Johannesburg - The International Criminal Court on Thursday found South Africa had failed in its duty to arrest Sudanese President Omar al-Bashir when he was in the country.
Judge Cuno Tarfusser said SA had a duty to arrest Al-Bashir in June 2015 and surrender him to the courts.
The ruling comes after the South African government ignored an order by the North Gauteng High Court in Pretoria preventing Al-Bashir from leaving the country.
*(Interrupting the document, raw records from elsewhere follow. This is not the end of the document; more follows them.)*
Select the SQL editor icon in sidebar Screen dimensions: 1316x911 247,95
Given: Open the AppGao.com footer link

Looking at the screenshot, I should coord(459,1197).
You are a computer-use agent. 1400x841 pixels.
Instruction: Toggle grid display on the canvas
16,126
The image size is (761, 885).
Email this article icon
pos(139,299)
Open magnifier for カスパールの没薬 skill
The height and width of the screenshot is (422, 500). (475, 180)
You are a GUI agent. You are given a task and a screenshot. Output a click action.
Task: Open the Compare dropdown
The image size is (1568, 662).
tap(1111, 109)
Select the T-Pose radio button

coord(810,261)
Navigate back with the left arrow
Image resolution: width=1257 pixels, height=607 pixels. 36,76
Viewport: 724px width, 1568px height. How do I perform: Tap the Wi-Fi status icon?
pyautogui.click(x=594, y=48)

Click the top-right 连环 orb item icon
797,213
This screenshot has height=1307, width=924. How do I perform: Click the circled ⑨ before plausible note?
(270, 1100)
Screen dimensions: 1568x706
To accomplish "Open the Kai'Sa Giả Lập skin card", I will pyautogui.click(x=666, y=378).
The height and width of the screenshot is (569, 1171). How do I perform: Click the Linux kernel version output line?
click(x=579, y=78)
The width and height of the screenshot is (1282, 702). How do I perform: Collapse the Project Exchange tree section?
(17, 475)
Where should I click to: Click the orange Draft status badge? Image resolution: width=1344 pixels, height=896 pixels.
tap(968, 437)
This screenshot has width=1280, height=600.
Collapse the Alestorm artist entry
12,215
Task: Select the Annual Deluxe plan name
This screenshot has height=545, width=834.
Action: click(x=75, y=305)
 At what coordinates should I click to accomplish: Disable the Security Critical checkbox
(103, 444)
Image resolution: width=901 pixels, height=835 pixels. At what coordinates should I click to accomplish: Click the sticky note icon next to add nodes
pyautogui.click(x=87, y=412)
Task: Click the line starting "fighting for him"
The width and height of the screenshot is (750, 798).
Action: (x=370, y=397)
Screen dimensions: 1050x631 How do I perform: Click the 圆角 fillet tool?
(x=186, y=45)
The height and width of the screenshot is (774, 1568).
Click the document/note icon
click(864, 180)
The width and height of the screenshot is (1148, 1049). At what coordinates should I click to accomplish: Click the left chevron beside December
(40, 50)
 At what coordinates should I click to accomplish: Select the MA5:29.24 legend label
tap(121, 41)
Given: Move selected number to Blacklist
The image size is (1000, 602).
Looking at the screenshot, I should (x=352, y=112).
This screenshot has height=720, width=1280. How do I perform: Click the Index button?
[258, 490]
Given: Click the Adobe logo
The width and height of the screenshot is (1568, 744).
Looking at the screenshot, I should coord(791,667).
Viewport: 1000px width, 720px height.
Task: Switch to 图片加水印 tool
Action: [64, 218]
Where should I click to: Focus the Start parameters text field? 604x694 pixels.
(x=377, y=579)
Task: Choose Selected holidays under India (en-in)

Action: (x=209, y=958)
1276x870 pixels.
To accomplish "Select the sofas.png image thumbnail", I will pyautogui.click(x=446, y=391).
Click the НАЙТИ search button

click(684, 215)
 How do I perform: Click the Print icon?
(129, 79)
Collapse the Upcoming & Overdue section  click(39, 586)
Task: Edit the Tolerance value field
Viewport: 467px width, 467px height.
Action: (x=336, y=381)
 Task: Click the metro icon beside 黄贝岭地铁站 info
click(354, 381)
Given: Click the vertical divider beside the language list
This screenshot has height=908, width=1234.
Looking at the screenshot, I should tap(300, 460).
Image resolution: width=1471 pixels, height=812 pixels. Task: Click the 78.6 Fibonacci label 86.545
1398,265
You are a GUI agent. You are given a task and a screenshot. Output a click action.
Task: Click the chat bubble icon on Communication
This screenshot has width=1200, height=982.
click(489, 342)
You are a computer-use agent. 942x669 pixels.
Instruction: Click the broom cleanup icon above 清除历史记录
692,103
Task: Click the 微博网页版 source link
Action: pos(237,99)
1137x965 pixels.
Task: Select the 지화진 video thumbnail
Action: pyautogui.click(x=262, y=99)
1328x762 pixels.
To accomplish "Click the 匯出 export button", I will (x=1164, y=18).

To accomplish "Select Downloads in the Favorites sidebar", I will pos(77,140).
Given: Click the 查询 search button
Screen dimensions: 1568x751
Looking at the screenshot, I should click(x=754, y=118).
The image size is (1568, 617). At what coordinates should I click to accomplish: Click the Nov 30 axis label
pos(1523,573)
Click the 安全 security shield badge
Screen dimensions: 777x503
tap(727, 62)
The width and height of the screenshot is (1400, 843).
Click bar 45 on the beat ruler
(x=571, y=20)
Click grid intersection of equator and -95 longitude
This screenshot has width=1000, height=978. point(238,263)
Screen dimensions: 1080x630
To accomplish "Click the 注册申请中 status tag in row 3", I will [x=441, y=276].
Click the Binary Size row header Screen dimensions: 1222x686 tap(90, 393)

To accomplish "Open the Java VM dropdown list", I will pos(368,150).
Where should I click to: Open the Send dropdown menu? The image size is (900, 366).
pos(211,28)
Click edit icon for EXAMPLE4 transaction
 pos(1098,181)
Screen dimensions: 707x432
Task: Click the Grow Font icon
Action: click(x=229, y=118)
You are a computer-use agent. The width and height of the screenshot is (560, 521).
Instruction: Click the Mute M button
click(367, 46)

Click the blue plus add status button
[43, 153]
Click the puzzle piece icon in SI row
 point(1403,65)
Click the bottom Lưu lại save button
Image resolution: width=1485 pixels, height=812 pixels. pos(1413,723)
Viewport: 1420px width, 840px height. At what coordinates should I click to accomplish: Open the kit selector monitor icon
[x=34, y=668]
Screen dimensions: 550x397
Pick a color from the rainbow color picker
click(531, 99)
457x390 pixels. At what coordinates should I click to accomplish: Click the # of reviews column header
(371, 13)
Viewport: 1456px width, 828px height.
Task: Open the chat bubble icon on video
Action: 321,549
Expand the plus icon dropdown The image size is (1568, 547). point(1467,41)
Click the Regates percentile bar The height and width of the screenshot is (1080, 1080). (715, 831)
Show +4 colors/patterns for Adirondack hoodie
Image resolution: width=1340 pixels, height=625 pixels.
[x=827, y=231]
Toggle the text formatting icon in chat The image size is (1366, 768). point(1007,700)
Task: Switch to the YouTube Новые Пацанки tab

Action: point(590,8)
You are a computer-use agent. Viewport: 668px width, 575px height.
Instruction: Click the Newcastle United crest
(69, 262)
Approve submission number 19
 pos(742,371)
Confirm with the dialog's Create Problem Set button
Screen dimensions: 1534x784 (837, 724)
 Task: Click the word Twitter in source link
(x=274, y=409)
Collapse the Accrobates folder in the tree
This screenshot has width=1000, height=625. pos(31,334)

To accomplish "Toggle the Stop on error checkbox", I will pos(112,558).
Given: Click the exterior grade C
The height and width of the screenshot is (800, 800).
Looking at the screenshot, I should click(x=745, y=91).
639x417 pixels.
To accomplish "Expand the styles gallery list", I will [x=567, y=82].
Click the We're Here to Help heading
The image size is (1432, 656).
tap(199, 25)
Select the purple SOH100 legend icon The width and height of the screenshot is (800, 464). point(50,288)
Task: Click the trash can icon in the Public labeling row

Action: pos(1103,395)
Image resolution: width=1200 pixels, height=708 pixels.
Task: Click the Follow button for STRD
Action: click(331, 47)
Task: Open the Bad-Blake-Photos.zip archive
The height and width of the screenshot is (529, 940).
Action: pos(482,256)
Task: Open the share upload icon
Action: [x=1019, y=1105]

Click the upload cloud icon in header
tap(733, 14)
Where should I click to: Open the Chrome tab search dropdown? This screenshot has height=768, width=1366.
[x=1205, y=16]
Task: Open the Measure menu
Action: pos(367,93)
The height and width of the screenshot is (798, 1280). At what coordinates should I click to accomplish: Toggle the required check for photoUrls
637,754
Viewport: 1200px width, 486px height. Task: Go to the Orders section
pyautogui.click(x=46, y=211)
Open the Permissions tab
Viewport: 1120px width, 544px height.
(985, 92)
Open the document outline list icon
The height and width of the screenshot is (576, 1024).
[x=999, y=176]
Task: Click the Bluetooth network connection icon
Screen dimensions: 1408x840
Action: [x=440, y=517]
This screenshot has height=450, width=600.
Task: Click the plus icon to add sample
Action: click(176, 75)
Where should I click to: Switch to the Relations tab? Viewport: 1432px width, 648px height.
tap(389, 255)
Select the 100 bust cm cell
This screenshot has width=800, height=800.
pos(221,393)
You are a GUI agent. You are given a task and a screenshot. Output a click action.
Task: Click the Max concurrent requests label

The Sudanese president had been attending an African Union summit in Johannesburg in June 2015.
According to information provided by the ICC, Al-Bashir, who has been president of the Republic of Sudan since 1993, was issued with his first warrant of arrest on March 4, 2009, and another on July 12, 2010.
He has been charged with crimes against humanity, war crimes and genocide.
In the wake of the controversy over the Al-Bashir matter, the South African government stated it intent to withdraw from the Rome Statute.
However, in March this year, the government backed down on that idea, following a ruling by the North Gauteng High Court in Pretoria in February which stipulated that a withdrawal would be unconstitutional and invalid - and needed to be decided on by Parliament.
In June, it was reported that the ANC's subcommittee on international relations declared that the party's decision that South Africa should withdraw from the International Criminal Court still stood, although consultations on the matter continued.